■ Selected extract
↓↓↓
From: Thomas Arendsen Hein
Subject: Re: Switching to Subversion
Date: Mon, 13 Nov 2006 12:20:24 +0100
User-agent: mutt-ng/devel-r804 (Linux)

* Miles Bader <address@hidden> [20061113 10:41]:
> Sascha Wilde <address@hidden> writes:
> > I have to plug mercurial[0] in this thread.  It's a distributed SCM
> > written in python, which has a ui which is very similar to cvs, too
> > (at least for all operation where this is possible).  
> Here's Keith Packard's (of X11 fame) rather well-argued take on the
> issue:
>    http://keithp.com/blog/Repository_Formats_Matter.html
> He provides pretty good arguments _against_ subversion, but also
> addresses mercurial vs. git a bit (mercurial is in some sense a riff on
> git, btw).

If I interpret "riff" as "rip off", I have to disagree here.
↑↑↑
■ Dataset excerpts
↓↓↓
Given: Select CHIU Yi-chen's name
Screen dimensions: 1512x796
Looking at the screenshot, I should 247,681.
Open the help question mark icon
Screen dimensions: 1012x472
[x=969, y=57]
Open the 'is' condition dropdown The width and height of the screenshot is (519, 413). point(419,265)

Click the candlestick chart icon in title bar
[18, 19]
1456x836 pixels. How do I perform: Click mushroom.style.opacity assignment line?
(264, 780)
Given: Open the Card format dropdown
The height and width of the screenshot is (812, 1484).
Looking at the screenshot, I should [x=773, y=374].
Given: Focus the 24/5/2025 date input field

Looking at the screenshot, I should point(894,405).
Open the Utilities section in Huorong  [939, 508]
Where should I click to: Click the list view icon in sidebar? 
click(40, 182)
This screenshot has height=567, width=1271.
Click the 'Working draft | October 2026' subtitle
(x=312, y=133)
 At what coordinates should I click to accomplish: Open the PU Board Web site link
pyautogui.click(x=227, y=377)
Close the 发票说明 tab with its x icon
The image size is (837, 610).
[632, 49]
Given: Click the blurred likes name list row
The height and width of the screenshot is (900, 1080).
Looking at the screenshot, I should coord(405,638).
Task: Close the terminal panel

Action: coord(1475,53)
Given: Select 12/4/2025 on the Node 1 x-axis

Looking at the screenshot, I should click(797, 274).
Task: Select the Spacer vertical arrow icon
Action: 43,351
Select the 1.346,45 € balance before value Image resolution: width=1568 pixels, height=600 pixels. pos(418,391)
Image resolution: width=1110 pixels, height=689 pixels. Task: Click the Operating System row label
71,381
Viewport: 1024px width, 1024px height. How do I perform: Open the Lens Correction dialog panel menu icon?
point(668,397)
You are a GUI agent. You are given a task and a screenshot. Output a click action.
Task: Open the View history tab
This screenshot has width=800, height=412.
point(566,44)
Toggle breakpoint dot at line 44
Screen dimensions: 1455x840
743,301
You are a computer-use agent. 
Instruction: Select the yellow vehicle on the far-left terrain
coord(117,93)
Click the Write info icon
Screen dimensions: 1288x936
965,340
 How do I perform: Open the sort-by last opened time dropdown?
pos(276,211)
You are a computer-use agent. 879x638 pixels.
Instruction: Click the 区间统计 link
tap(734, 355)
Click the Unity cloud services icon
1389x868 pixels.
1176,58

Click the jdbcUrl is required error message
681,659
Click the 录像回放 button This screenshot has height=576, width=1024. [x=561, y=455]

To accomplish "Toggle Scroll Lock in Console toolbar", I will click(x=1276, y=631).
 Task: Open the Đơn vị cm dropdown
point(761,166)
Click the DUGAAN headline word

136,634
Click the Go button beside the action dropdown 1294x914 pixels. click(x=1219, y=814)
↑↑↑
■ What is asked
1 > Please rename "mercurial" to "hg" in the email's passage that begins at the words "From: Thomas Arendsen" and stops after "this is possible).", then give that passage again.
2 > Answer these questions using the email.
(a) What is the email's subject line?
(b) According to the quoted message, what language is mercurial written in?
(c) What does Keith Packard provide pretty good arguments against?

■ Per-task answers
1 >
From: Thomas Arendsen Hein
Subject: Re: Switching to Subversion
Date: Mon, 13 Nov 2006 12:20:24 +0100
User-agent: mutt-ng/devel-r804 (Linux)

* Miles Bader <address@hidden> [20061113 10:41]:
> Sascha Wilde <address@hidden> writes:
> > I have to plug hg[0] in this thread.  It's a distributed SCM
> > written in python, which has a ui which is very similar to cvs, too
> > (at least for all operation where this is possible).

2 >
(a) Re: Switching to Subversion
(b) Python
(c) Subversion